ACTION ITEM ::
Although the records contain pictures, repeat only the text of every line exactly.

(Stored items)
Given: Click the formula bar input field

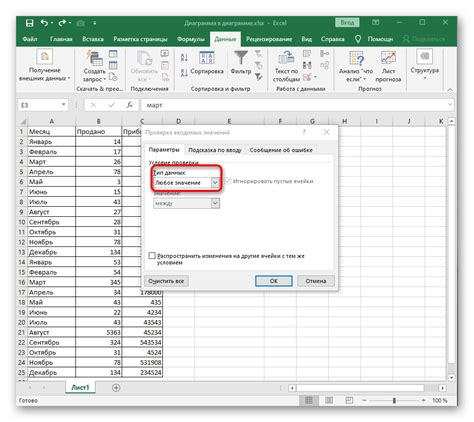Looking at the screenshot, I should pos(296,105).
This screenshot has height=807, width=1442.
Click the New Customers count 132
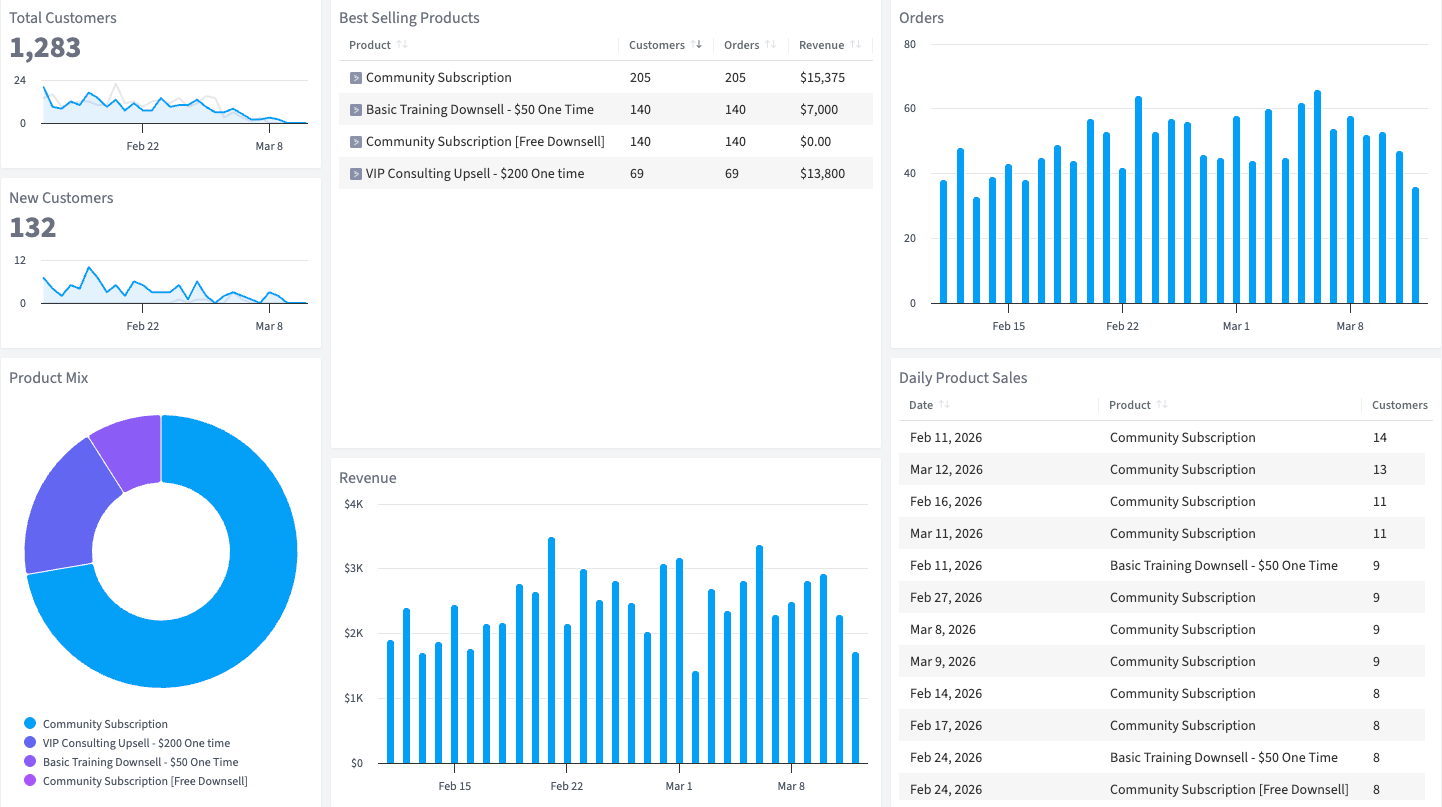[x=33, y=228]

WRITTEN SOLUTION ::
Given: Click the formula bar input field

Looking at the screenshot, I should pos(296,105).
This screenshot has height=807, width=1442.
Click the New Customers count 132
[x=33, y=228]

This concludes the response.